History of Hamilton is closely connected to the Hamilton family. The later played an important role in its creation, gave it its name and built the most famous landmarks in the town although not all of them survived until the present-day. Nevertheless, monuments that did survive testify about the historic connection of the town with the Hamilton family.

What is today the town of Hamilton was originally called Cadzow which became closely connected with the House of Hamilton in the 14th century. Sir Water fitz Gilbert of Cadzow held the Bothwell Castle for the English and was initially on the English side during the Wars of Scottish Independence. However, he later changed sides and in return for his support to Robert the Bruce, he was given the lands of Dalserf and Cadzow which would become the town of Hamilton in the mid-15th century when James, 1st Lord of Hamilton received a burgh charter. The Hamilton family then moved closer to the town from the Cadzow Castle but it was not until the late 17th century when the family built the impressive Hamilton Palace that served as the family’s residence until the early 20th century.

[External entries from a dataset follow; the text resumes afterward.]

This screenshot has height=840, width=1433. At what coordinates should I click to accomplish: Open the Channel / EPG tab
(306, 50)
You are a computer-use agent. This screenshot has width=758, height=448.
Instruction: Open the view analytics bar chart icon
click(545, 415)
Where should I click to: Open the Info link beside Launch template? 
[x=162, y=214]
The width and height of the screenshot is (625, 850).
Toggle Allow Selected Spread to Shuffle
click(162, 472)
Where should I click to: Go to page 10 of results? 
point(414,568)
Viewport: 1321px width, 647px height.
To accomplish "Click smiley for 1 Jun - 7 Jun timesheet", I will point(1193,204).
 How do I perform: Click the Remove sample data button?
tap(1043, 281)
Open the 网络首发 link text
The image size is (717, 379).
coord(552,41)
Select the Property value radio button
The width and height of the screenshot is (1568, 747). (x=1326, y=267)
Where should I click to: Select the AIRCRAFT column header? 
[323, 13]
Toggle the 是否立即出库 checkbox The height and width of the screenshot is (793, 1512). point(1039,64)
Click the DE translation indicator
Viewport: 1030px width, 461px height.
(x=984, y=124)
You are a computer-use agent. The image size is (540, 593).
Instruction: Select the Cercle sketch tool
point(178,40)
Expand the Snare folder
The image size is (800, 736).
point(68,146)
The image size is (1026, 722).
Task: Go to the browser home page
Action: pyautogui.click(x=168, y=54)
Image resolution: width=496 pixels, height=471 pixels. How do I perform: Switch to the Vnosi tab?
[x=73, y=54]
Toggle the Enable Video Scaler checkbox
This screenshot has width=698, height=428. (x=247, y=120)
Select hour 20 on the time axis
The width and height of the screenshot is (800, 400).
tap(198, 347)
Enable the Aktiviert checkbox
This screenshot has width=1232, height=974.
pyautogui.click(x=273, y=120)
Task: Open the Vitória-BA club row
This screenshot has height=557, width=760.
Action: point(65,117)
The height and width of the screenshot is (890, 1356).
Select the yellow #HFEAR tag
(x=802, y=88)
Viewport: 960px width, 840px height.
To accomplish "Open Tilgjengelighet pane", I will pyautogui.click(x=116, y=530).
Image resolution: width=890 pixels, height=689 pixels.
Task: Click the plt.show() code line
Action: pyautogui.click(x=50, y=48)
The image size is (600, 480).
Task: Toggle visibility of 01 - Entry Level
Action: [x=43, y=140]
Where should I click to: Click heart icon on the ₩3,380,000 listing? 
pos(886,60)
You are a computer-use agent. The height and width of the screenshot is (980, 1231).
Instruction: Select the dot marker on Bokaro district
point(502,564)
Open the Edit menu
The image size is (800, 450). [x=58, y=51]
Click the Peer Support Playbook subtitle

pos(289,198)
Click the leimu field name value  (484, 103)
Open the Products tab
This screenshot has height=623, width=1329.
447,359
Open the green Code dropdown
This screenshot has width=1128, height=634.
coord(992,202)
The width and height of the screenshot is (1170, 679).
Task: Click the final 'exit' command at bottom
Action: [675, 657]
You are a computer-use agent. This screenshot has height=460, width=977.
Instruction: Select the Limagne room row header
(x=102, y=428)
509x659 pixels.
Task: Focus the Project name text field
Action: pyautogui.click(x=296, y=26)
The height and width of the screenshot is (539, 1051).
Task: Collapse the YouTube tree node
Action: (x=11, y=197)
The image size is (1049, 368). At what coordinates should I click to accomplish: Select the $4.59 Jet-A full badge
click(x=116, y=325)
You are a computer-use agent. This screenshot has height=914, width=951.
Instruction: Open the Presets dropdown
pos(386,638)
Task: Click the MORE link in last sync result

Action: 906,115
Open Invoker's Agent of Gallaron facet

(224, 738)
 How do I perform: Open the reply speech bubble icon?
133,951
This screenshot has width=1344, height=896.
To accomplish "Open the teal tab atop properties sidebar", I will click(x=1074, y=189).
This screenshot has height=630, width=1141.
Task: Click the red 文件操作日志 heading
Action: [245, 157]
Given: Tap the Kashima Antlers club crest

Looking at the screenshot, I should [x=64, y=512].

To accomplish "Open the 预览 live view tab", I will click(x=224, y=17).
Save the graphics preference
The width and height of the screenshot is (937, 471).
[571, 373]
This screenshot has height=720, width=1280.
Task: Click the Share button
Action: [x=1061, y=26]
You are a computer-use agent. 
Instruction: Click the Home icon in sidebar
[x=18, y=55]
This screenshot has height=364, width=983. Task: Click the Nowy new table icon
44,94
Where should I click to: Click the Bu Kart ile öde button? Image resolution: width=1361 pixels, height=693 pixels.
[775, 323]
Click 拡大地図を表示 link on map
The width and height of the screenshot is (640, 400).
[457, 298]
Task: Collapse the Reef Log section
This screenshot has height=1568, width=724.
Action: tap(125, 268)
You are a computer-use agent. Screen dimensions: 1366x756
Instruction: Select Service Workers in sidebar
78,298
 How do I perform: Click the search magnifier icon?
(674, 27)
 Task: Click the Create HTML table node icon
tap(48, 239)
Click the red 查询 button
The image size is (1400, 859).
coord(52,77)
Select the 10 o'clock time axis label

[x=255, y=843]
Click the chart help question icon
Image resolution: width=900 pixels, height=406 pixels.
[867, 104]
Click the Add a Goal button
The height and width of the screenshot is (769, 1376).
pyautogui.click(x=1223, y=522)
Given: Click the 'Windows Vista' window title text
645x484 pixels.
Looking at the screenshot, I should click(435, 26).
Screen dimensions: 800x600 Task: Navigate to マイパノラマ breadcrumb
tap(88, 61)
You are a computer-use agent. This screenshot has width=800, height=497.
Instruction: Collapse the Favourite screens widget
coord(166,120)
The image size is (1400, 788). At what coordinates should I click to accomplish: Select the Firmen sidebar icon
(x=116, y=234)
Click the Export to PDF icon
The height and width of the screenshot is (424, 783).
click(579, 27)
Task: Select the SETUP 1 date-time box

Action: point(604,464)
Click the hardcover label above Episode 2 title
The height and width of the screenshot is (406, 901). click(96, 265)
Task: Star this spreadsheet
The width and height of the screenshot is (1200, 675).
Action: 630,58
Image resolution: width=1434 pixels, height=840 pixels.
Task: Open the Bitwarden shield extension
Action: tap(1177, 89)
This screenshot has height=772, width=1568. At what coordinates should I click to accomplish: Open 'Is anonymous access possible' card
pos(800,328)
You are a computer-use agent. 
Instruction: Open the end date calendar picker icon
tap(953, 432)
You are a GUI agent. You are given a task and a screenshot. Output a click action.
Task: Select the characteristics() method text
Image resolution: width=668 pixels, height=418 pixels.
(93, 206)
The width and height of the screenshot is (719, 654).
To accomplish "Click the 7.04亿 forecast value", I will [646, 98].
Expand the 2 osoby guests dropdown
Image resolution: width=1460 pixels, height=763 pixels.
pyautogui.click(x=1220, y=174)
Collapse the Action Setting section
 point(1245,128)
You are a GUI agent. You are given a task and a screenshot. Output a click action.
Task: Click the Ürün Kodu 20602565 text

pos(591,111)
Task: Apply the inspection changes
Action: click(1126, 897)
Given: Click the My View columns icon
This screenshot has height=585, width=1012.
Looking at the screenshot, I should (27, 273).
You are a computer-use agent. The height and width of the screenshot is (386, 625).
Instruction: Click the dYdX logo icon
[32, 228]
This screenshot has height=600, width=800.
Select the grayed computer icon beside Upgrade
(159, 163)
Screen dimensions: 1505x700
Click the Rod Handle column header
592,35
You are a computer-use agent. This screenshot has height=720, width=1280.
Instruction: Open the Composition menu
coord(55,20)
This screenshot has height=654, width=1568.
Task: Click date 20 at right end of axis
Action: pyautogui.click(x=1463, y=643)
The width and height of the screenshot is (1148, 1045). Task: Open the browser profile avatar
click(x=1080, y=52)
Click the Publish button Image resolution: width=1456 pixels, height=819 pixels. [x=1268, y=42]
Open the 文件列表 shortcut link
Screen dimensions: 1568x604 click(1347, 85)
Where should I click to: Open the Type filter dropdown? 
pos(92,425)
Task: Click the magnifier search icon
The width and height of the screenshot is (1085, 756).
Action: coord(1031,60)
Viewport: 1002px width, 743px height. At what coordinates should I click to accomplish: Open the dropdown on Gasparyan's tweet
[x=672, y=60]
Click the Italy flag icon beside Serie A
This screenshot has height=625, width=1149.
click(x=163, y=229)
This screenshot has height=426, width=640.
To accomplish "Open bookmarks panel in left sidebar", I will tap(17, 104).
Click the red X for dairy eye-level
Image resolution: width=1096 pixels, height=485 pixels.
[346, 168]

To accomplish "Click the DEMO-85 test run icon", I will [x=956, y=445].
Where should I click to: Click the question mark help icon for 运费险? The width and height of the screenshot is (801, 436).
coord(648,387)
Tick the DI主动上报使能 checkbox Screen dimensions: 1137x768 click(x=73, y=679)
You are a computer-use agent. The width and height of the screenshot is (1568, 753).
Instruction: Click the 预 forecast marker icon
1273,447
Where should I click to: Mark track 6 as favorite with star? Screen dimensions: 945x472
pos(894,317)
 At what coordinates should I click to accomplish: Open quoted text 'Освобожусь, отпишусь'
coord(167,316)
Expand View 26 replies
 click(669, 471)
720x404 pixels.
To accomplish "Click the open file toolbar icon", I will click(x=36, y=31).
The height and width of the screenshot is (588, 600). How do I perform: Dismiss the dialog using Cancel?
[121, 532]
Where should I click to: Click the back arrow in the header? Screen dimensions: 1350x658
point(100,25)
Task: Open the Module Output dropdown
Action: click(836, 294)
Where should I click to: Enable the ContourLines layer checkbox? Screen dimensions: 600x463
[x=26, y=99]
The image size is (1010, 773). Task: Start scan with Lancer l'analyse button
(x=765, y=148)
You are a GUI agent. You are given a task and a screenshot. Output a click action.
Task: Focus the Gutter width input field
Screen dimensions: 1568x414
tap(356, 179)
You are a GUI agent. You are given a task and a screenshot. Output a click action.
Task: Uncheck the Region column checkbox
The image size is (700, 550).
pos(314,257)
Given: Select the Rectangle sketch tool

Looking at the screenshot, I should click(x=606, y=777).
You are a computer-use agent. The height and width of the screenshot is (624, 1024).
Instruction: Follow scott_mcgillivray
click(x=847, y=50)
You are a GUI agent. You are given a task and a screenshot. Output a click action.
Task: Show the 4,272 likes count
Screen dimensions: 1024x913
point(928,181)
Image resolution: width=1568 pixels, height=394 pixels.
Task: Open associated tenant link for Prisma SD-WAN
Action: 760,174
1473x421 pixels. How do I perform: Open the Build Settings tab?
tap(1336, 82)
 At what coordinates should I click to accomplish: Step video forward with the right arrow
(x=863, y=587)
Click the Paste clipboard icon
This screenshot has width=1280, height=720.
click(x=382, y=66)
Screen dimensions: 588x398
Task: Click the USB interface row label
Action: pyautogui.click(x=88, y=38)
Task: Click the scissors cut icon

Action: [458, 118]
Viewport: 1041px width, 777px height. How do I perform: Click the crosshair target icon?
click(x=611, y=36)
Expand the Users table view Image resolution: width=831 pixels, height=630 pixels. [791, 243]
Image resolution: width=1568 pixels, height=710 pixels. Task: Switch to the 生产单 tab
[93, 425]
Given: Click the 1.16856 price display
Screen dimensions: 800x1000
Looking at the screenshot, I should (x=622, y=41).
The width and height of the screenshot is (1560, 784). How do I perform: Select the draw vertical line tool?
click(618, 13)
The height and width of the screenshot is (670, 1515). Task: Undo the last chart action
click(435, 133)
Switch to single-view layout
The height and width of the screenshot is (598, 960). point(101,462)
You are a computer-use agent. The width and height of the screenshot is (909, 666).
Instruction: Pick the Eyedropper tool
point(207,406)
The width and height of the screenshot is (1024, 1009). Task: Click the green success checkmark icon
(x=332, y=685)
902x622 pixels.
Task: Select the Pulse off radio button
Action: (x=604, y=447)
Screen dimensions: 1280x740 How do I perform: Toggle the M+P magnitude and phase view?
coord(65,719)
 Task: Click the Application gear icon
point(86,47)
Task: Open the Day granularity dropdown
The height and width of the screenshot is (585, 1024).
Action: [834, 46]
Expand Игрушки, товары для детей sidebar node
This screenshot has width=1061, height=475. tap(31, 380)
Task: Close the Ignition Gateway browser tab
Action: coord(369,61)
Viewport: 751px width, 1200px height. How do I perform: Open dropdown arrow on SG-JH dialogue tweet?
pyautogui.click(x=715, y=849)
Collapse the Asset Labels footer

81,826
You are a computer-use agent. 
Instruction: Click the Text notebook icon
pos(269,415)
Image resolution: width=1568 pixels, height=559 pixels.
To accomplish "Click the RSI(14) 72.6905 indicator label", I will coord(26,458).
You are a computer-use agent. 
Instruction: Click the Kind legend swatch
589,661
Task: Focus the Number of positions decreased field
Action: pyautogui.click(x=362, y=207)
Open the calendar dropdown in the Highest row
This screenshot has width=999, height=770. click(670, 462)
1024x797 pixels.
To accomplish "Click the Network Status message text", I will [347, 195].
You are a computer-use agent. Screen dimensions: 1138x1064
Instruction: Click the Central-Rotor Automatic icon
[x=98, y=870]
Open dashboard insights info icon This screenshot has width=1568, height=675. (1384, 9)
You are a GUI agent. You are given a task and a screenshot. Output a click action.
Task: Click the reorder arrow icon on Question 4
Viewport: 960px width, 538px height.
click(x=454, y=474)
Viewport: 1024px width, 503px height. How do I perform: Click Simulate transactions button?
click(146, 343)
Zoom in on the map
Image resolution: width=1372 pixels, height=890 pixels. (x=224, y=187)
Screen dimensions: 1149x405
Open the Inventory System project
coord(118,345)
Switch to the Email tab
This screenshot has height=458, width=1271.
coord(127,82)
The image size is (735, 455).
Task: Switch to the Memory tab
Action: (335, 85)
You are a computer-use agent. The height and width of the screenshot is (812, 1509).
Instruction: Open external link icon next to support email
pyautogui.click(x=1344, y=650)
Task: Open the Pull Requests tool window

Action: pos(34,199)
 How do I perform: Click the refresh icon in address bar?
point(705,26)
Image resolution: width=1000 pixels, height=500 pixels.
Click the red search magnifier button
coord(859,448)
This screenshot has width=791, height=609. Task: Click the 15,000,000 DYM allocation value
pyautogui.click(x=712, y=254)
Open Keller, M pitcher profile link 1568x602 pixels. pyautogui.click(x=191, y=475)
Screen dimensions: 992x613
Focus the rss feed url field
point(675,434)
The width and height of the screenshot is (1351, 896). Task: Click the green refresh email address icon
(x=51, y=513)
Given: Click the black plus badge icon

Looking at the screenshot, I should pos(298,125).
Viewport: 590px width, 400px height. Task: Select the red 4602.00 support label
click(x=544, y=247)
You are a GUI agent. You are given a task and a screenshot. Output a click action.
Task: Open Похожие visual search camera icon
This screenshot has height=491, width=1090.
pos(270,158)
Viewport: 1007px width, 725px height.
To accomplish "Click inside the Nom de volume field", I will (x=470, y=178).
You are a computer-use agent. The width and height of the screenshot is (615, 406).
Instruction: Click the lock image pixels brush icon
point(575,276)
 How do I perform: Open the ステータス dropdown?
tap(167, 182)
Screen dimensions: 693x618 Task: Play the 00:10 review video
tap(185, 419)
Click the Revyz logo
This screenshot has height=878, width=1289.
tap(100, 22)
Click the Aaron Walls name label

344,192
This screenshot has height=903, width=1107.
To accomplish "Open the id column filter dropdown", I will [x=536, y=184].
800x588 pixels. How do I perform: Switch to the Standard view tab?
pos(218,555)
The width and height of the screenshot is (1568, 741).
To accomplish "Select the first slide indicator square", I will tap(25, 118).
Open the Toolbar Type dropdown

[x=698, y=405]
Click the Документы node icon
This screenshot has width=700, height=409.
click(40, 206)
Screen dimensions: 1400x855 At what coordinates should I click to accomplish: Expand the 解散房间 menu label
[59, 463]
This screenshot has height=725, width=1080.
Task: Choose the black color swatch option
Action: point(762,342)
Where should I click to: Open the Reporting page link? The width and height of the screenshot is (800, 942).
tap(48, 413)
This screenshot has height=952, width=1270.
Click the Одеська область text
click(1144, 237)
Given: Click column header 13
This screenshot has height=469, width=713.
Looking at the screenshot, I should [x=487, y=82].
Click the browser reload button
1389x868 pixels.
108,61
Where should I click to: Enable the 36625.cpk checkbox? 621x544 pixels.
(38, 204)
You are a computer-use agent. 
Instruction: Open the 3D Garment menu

The Hamilton Palace became one of the most splendid non-royal residences in Scotland after Alexander, 10th Duke of Hamilton built the monumental North Front in the mid-19th century. The 10th Duke of Hamilton also built the monumental Hamilton Mausoleum to serve as the final resting place for his family members. The duke passed away before the mausoleum was completed but his remains along with the remains of 17 of his ancestors were interred in the mausoleum after its completion in 1858. However, all the coffins were removed from the mausoleum after a flooding and problems with subsidence of the structure. The 10th Duke of Hamilton and his ancestors were buried in the Hamilton’s Bent Cemetery.

In contrary to the Hamilton Mausoleum which has become one of the symbols of the town of Hamilton, the Hamilton Palace is completely gone. The Hamilton family decided to demolish it in 1921 due to subsidence that was caused by mining beneath the palace. The site of the former palace is today the Hamilton Palace Sports Grounds, while the palace’s grounds were mostly incorporated into the Strathclyde Country Park. Thus the Hamilton Mausoleum remains the only structure that testifies about the role the Hamilton family played in the town’s history. The Cadzow Castle, the original residence of the Hamilton family is in ruins as well. It was destroyed in the late 16th century in retaliation to the family for providing a retreat to Mary, Queen of Scots.

Several notable historic buildings remained beautifully preserved besides the famous mausoleum. The greatest architectural treasures of the town are the early 20th century Hamilton Town House, the building of the Low Parks Museum which dates to the 16th century and the Hamilton Old Parish Church which was built in the 1730s by the celebrated Scottish architect William Adam.